§ **Exercise**
Pull out every line of the data that contains the string "field" and copy each one in full.

§ **Material supplied**
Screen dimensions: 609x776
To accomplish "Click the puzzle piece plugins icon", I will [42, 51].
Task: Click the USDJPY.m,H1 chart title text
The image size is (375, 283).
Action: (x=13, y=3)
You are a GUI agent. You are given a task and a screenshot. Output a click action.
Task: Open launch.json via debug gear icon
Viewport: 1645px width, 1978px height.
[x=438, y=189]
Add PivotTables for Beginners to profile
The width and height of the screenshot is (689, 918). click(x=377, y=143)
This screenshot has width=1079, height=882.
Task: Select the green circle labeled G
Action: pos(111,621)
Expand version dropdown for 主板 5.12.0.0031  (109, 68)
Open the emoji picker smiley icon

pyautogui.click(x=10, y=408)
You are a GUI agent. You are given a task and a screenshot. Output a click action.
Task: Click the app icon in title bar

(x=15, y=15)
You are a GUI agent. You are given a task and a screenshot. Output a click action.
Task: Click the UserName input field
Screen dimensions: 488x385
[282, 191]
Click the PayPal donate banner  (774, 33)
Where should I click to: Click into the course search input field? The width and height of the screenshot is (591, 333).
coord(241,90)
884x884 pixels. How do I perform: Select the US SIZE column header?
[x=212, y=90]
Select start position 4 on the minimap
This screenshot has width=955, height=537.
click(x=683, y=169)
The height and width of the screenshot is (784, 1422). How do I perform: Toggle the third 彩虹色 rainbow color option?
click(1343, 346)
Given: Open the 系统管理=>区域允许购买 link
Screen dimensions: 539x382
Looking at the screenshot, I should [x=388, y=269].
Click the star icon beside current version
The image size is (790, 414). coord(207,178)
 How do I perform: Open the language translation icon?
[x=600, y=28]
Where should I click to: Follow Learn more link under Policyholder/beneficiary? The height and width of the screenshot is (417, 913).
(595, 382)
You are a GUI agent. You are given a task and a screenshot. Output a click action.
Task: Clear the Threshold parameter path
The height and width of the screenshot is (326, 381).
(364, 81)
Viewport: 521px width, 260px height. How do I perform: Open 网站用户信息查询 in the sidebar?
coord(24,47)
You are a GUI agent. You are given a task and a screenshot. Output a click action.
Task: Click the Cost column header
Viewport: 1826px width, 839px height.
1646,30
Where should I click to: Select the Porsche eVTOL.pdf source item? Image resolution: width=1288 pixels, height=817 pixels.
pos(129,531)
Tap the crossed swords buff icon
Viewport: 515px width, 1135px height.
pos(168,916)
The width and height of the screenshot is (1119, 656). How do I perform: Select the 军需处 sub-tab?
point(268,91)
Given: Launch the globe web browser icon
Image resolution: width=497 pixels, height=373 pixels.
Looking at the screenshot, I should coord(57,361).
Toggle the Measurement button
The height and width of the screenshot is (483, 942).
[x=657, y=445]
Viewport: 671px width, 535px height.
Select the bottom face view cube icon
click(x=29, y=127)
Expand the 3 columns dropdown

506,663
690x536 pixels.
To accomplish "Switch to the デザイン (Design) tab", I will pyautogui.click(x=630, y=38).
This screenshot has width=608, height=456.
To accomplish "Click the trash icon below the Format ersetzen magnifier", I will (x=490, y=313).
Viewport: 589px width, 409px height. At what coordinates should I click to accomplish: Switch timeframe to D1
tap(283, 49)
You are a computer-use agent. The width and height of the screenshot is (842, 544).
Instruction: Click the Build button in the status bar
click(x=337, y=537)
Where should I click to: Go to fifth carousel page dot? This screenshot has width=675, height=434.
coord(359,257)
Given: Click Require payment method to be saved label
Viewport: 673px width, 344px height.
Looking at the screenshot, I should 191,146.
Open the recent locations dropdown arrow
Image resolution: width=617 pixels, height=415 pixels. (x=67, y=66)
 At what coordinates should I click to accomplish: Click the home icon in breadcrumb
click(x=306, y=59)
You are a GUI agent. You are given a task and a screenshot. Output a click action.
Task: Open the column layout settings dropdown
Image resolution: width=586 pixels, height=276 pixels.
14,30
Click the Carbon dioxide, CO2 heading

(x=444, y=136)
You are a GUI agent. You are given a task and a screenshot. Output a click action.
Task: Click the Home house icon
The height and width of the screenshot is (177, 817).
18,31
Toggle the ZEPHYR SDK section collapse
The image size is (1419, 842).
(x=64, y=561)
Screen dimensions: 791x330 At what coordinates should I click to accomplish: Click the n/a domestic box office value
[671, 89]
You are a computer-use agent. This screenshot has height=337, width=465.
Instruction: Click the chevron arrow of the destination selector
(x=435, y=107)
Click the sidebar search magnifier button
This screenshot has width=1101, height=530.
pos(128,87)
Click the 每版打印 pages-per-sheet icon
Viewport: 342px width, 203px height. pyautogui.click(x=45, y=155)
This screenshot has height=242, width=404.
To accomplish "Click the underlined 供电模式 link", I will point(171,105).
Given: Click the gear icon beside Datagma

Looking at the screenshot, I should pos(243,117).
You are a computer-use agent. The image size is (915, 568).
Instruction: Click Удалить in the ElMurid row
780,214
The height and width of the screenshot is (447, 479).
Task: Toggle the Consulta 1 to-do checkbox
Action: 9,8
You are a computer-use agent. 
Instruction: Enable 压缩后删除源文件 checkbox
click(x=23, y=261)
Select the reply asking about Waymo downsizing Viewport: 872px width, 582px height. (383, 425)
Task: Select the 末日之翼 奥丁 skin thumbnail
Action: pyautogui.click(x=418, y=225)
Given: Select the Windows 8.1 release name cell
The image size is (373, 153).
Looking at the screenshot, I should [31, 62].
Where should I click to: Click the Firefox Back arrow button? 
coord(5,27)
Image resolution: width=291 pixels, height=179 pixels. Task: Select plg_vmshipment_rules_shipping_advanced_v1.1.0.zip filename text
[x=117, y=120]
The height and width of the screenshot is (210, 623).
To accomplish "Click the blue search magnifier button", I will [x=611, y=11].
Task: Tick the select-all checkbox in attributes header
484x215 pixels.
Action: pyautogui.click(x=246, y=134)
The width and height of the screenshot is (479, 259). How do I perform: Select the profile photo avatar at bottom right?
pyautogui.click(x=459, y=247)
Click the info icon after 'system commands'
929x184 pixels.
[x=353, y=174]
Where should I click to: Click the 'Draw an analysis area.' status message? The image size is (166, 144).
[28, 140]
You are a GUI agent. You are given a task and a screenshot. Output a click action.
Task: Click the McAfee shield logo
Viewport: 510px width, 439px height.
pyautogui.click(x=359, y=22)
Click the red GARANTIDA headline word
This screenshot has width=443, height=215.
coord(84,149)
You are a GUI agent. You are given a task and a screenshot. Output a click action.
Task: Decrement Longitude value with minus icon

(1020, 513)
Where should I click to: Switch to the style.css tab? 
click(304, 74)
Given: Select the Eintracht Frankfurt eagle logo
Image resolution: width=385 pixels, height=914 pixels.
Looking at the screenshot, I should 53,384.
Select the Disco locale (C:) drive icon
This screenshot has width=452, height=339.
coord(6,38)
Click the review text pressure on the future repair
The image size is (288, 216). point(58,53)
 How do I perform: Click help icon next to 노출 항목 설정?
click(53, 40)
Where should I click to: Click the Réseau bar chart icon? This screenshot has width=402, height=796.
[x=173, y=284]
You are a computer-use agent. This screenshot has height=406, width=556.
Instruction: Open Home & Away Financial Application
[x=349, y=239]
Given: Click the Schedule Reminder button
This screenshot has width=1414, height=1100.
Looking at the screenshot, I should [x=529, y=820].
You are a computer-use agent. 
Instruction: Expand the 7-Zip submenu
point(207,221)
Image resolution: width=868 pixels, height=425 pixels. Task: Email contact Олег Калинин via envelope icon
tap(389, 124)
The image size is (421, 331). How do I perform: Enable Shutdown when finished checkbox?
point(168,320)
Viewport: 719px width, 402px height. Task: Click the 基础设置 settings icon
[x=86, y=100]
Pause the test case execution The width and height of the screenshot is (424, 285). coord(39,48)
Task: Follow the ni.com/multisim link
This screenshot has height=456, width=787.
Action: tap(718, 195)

§ **Worked solution**
Task: Click the UserName input field
Where should I click to: Click into the course search input field? The width and height of the screenshot is (591, 333).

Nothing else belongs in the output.